■ **What the task asks**
Each entry should be written out again exactly, so that nothing is lost.

Stored data entries:
§

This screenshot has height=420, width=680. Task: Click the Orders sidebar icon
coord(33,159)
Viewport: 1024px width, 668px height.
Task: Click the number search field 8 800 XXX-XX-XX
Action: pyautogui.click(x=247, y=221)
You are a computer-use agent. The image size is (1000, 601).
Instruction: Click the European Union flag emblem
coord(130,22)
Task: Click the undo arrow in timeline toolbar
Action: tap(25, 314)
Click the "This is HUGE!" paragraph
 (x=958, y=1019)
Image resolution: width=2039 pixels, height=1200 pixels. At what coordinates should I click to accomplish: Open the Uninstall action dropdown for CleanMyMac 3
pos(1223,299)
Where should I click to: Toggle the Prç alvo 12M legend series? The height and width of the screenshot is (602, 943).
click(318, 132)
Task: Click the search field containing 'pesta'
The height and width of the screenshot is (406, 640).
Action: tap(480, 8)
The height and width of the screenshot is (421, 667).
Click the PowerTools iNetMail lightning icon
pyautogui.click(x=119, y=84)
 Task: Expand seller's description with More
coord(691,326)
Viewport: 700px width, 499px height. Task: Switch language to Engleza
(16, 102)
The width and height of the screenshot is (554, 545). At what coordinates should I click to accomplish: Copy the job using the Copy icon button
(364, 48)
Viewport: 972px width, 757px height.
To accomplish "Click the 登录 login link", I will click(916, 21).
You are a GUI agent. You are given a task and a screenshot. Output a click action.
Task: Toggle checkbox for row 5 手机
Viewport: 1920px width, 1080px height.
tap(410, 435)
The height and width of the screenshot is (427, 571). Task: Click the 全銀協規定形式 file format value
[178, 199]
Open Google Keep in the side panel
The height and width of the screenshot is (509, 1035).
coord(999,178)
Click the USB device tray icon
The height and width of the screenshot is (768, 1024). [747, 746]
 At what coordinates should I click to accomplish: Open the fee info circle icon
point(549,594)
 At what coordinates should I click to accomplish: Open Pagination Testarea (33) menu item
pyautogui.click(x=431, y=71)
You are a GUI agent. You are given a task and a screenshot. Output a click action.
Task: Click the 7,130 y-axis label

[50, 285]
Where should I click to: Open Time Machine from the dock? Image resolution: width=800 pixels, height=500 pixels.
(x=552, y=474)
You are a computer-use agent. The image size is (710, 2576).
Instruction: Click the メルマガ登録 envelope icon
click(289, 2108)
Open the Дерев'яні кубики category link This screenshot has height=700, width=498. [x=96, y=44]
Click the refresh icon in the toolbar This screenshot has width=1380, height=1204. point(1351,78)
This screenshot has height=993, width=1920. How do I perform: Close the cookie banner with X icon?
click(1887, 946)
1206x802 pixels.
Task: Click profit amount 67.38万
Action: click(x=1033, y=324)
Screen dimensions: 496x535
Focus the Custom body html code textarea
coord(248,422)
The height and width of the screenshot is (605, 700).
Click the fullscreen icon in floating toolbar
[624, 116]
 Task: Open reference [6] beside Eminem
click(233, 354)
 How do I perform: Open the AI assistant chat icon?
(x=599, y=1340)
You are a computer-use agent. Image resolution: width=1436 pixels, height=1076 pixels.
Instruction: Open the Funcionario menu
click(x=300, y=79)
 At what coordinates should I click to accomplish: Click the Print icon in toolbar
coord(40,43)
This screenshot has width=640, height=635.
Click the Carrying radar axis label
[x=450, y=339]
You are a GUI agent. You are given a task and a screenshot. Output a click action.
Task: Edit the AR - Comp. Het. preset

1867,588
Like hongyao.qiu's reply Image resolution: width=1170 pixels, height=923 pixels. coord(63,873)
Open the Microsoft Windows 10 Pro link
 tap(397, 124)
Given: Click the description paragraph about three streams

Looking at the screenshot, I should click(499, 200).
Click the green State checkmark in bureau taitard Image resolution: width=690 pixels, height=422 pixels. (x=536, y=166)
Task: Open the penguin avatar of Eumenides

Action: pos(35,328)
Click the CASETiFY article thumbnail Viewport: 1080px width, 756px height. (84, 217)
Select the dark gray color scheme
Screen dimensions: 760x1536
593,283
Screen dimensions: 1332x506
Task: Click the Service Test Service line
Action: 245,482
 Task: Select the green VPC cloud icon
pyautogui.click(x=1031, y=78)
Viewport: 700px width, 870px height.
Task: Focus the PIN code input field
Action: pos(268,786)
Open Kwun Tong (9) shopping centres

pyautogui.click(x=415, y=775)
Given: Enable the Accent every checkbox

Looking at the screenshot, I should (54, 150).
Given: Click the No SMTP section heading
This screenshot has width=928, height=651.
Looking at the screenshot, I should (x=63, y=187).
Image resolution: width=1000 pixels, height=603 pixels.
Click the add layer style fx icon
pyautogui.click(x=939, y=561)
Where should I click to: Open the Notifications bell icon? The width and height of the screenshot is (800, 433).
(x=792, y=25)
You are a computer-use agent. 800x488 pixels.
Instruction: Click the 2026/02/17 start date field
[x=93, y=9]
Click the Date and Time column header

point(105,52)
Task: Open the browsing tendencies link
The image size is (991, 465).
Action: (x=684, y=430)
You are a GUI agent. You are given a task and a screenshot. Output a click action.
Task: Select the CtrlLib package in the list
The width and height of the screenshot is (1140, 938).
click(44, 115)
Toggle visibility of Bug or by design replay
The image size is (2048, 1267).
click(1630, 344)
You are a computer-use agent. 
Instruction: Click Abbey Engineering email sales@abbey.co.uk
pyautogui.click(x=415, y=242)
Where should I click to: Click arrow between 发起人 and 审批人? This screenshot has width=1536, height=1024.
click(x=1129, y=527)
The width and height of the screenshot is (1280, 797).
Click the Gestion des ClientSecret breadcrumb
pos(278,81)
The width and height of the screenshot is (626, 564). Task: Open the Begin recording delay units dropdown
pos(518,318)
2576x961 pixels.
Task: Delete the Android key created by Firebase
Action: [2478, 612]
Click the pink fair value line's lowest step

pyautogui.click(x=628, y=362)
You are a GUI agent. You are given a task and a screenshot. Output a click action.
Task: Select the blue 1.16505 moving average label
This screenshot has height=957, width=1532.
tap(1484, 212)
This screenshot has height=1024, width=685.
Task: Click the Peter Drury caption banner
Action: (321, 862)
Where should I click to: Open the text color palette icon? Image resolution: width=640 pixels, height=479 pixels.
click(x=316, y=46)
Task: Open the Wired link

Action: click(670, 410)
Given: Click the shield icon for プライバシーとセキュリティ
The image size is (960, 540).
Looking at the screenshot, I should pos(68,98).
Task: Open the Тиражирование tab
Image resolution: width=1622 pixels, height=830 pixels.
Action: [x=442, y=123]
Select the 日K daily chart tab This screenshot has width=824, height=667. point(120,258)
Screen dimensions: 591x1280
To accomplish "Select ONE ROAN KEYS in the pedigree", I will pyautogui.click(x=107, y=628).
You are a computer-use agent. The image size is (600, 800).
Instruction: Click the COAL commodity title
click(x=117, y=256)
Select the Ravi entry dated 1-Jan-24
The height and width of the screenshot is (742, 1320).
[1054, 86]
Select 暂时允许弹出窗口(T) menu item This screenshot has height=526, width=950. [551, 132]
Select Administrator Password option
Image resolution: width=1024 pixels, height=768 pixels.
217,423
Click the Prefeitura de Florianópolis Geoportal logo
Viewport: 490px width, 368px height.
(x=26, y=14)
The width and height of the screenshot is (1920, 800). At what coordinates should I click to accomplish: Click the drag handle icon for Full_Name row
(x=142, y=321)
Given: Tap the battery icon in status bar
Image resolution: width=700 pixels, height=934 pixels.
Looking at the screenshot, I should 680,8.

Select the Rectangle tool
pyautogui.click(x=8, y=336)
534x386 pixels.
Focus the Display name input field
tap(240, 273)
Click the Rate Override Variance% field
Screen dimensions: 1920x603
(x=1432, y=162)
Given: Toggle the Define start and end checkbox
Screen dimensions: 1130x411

§

■ **Finished exercise**
This screenshot has height=420, width=680. Task: Click the Orders sidebar icon
coord(33,159)
Viewport: 1024px width, 668px height.
Task: Click the number search field 8 800 XXX-XX-XX
Action: pyautogui.click(x=247, y=221)
You are a computer-use agent. The image size is (1000, 601).
Instruction: Click the European Union flag emblem
coord(130,22)
Task: Click the undo arrow in timeline toolbar
Action: tap(25, 314)
Click the "This is HUGE!" paragraph
 (x=958, y=1019)
Image resolution: width=2039 pixels, height=1200 pixels. At what coordinates should I click to accomplish: Open the Uninstall action dropdown for CleanMyMac 3
pos(1223,299)
Where should I click to: Toggle the Prç alvo 12M legend series? The height and width of the screenshot is (602, 943).
click(318, 132)
Task: Click the search field containing 'pesta'
The height and width of the screenshot is (406, 640).
Action: tap(480, 8)
The height and width of the screenshot is (421, 667).
Click the PowerTools iNetMail lightning icon
pyautogui.click(x=119, y=84)
 Task: Expand seller's description with More
coord(691,326)
Viewport: 700px width, 499px height. Task: Switch language to Engleza
(16, 102)
The width and height of the screenshot is (554, 545). At what coordinates should I click to accomplish: Copy the job using the Copy icon button
(364, 48)
Viewport: 972px width, 757px height.
To accomplish "Click the 登录 login link", I will click(916, 21).
You are a GUI agent. You are given a task and a screenshot. Output a click action.
Task: Toggle checkbox for row 5 手机
Viewport: 1920px width, 1080px height.
tap(410, 435)
The height and width of the screenshot is (427, 571). Task: Click the 全銀協規定形式 file format value
[178, 199]
Open Google Keep in the side panel
The height and width of the screenshot is (509, 1035).
coord(999,178)
Click the USB device tray icon
The height and width of the screenshot is (768, 1024). [747, 746]
 At what coordinates should I click to accomplish: Open the fee info circle icon
point(549,594)
 At what coordinates should I click to accomplish: Open Pagination Testarea (33) menu item
pyautogui.click(x=431, y=71)
You are a GUI agent. You are given a task and a screenshot. Output a click action.
Task: Click the 7,130 y-axis label

[50, 285]
Where should I click to: Open Time Machine from the dock? Image resolution: width=800 pixels, height=500 pixels.
(x=552, y=474)
You are a computer-use agent. The image size is (710, 2576).
Instruction: Click the メルマガ登録 envelope icon
click(289, 2108)
Open the Дерев'яні кубики category link This screenshot has height=700, width=498. [x=96, y=44]
Click the refresh icon in the toolbar This screenshot has width=1380, height=1204. point(1351,78)
This screenshot has height=993, width=1920. How do I perform: Close the cookie banner with X icon?
click(1887, 946)
1206x802 pixels.
Task: Click profit amount 67.38万
Action: click(x=1033, y=324)
Screen dimensions: 496x535
Focus the Custom body html code textarea
coord(248,422)
The height and width of the screenshot is (605, 700).
Click the fullscreen icon in floating toolbar
[624, 116]
 Task: Open reference [6] beside Eminem
click(233, 354)
 How do I perform: Open the AI assistant chat icon?
(x=599, y=1340)
You are a computer-use agent. Image resolution: width=1436 pixels, height=1076 pixels.
Instruction: Open the Funcionario menu
click(x=300, y=79)
 At what coordinates should I click to accomplish: Click the Print icon in toolbar
coord(40,43)
This screenshot has width=640, height=635.
Click the Carrying radar axis label
[x=450, y=339]
You are a GUI agent. You are given a task and a screenshot. Output a click action.
Task: Edit the AR - Comp. Het. preset

1867,588
Like hongyao.qiu's reply Image resolution: width=1170 pixels, height=923 pixels. coord(63,873)
Open the Microsoft Windows 10 Pro link
 tap(397, 124)
Given: Click the description paragraph about three streams

Looking at the screenshot, I should click(499, 200).
Click the green State checkmark in bureau taitard Image resolution: width=690 pixels, height=422 pixels. (x=536, y=166)
Task: Open the penguin avatar of Eumenides

Action: pos(35,328)
Click the CASETiFY article thumbnail Viewport: 1080px width, 756px height. (84, 217)
Select the dark gray color scheme
Screen dimensions: 760x1536
593,283
Screen dimensions: 1332x506
Task: Click the Service Test Service line
Action: 245,482
 Task: Select the green VPC cloud icon
pyautogui.click(x=1031, y=78)
Viewport: 700px width, 870px height.
Task: Focus the PIN code input field
Action: pos(268,786)
Open Kwun Tong (9) shopping centres

pyautogui.click(x=415, y=775)
Given: Enable the Accent every checkbox

Looking at the screenshot, I should (54, 150).
Given: Click the No SMTP section heading
This screenshot has width=928, height=651.
Looking at the screenshot, I should (x=63, y=187).
Image resolution: width=1000 pixels, height=603 pixels.
Click the add layer style fx icon
pyautogui.click(x=939, y=561)
Where should I click to: Open the Notifications bell icon? The width and height of the screenshot is (800, 433).
(x=792, y=25)
You are a computer-use agent. 800x488 pixels.
Instruction: Click the 2026/02/17 start date field
[x=93, y=9]
Click the Date and Time column header

point(105,52)
Task: Open the browsing tendencies link
The image size is (991, 465).
Action: (x=684, y=430)
You are a GUI agent. You are given a task and a screenshot. Output a click action.
Task: Select the CtrlLib package in the list
The width and height of the screenshot is (1140, 938).
click(44, 115)
Toggle visibility of Bug or by design replay
The image size is (2048, 1267).
click(1630, 344)
You are a computer-use agent. 
Instruction: Click Abbey Engineering email sales@abbey.co.uk
pyautogui.click(x=415, y=242)
Where should I click to: Click arrow between 发起人 and 审批人? This screenshot has width=1536, height=1024.
click(x=1129, y=527)
The width and height of the screenshot is (1280, 797).
Click the Gestion des ClientSecret breadcrumb
pos(278,81)
The width and height of the screenshot is (626, 564). Task: Open the Begin recording delay units dropdown
pos(518,318)
2576x961 pixels.
Task: Delete the Android key created by Firebase
Action: [2478, 612]
Click the pink fair value line's lowest step

pyautogui.click(x=628, y=362)
You are a GUI agent. You are given a task and a screenshot. Output a click action.
Task: Select the blue 1.16505 moving average label
This screenshot has height=957, width=1532.
tap(1484, 212)
This screenshot has height=1024, width=685.
Task: Click the Peter Drury caption banner
Action: (321, 862)
Where should I click to: Open the text color palette icon? Image resolution: width=640 pixels, height=479 pixels.
click(x=316, y=46)
Task: Open the Wired link

Action: click(670, 410)
Given: Click the shield icon for プライバシーとセキュリティ
The image size is (960, 540).
Looking at the screenshot, I should pos(68,98).
Task: Open the Тиражирование tab
Image resolution: width=1622 pixels, height=830 pixels.
Action: [x=442, y=123]
Select the 日K daily chart tab This screenshot has width=824, height=667. point(120,258)
Screen dimensions: 591x1280
To accomplish "Select ONE ROAN KEYS in the pedigree", I will pyautogui.click(x=107, y=628).
You are a computer-use agent. The image size is (600, 800).
Instruction: Click the COAL commodity title
click(x=117, y=256)
Select the Ravi entry dated 1-Jan-24
The height and width of the screenshot is (742, 1320).
[1054, 86]
Select 暂时允许弹出窗口(T) menu item This screenshot has height=526, width=950. [551, 132]
Select Administrator Password option
Image resolution: width=1024 pixels, height=768 pixels.
217,423
Click the Prefeitura de Florianópolis Geoportal logo
Viewport: 490px width, 368px height.
(x=26, y=14)
The width and height of the screenshot is (1920, 800). At what coordinates should I click to accomplish: Click the drag handle icon for Full_Name row
(x=142, y=321)
Given: Tap the battery icon in status bar
Image resolution: width=700 pixels, height=934 pixels.
Looking at the screenshot, I should 680,8.

Select the Rectangle tool
pyautogui.click(x=8, y=336)
534x386 pixels.
Focus the Display name input field
tap(240, 273)
Click the Rate Override Variance% field
Screen dimensions: 1920x603
(x=1432, y=162)
Given: Toggle the Define start and end checkbox
Screen dimensions: 1130x411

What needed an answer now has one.